Objective — Scale the material from its first line down to the line containing "Action: tap(364, 73)", both ends included, and write out every line again, requests too. Multiply each click coordinate in the answers by 2.25 and round it to a whole number, with halves going up.
+ + +
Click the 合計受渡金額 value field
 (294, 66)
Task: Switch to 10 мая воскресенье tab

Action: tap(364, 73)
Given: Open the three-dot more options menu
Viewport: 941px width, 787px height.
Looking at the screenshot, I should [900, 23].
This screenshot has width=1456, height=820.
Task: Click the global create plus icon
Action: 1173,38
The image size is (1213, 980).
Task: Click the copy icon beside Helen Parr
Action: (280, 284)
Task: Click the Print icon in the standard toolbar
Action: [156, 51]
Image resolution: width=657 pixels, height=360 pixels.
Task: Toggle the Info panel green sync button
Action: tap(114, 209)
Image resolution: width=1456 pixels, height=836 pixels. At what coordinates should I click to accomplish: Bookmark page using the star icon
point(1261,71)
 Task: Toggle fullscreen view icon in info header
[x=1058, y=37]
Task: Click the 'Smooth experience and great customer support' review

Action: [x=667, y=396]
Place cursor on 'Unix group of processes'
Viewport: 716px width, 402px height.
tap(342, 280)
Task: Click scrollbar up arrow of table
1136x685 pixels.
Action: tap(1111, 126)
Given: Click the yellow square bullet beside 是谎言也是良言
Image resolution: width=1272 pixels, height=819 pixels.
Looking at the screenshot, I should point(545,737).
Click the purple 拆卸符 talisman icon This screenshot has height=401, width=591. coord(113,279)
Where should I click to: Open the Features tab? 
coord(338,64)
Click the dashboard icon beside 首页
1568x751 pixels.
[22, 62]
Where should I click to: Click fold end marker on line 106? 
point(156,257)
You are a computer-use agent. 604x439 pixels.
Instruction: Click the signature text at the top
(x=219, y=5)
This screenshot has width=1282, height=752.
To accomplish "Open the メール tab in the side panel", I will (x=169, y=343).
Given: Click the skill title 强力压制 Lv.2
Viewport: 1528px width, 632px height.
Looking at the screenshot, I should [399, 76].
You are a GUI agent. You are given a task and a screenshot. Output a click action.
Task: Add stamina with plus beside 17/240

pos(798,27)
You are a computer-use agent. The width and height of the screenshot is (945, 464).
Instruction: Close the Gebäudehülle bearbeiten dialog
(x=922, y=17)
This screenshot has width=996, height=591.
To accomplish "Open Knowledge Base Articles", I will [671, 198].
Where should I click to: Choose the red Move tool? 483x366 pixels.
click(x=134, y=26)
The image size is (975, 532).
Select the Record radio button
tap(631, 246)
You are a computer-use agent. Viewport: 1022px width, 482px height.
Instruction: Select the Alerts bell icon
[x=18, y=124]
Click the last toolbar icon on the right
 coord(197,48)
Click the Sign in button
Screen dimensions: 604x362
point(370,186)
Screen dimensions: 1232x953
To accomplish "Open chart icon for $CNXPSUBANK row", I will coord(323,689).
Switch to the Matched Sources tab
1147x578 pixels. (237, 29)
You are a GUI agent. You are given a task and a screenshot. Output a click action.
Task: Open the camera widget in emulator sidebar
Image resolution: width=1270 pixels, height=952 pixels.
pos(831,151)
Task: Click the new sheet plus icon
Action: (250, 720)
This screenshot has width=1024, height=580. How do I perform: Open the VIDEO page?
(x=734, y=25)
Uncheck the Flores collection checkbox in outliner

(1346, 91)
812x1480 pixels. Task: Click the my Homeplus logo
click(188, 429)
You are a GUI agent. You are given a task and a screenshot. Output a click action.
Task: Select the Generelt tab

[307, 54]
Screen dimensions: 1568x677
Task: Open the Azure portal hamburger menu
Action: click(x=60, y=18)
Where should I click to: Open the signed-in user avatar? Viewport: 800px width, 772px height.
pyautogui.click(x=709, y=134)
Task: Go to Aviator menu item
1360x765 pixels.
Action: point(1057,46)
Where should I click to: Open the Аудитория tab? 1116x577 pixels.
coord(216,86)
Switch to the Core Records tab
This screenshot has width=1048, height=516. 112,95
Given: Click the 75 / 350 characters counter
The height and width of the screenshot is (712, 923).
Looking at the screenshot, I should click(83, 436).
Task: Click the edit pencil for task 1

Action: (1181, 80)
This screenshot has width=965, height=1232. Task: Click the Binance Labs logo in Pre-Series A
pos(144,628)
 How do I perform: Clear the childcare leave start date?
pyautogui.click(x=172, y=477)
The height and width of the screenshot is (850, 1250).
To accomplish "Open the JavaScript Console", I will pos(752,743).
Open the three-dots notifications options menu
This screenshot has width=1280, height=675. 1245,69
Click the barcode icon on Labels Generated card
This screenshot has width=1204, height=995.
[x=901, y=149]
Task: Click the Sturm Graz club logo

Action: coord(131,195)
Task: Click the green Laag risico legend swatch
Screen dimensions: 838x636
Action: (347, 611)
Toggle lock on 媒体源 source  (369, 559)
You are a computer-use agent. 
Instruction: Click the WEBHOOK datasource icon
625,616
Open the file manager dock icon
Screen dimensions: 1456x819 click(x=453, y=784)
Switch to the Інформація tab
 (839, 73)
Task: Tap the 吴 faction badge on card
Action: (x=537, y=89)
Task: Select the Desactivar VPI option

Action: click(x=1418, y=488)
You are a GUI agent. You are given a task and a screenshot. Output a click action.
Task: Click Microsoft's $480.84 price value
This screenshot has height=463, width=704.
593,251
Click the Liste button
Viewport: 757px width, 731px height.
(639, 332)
+ + +
Task response —
Click the 合計受渡金額 value field
 (662, 149)
Task: Switch to 10 мая воскресенье tab

Action: tap(819, 164)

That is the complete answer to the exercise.